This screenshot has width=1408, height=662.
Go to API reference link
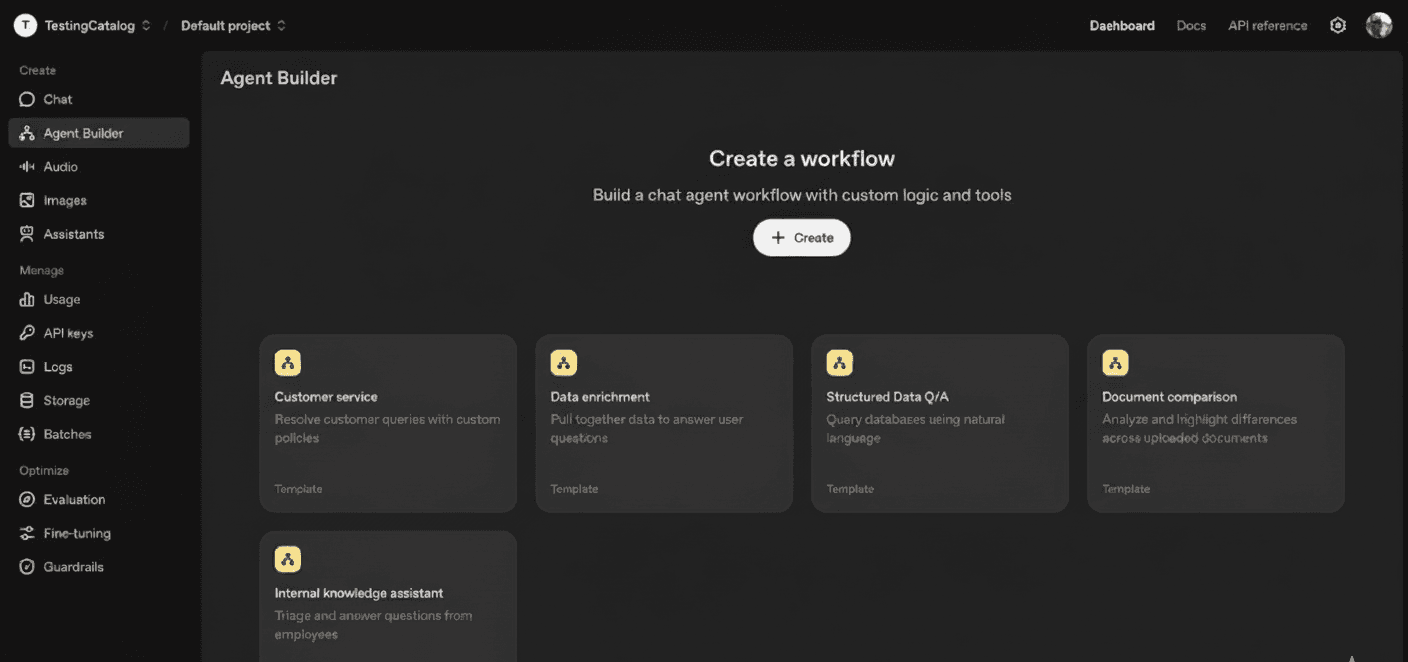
● ● ●
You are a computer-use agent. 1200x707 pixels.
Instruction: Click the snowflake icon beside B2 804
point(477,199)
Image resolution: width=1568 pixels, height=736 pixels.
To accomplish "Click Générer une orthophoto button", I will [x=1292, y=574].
● ● ●
▸ Work to be completed
Rewrite the data from the line containing "This screenshot has width=1408, height=662." through the line containing "Go to API reference link", both included, as a numbered list, leaving out any blank lines.

▸ Solution below
1. This screenshot has width=1408, height=662.
2. Go to API reference link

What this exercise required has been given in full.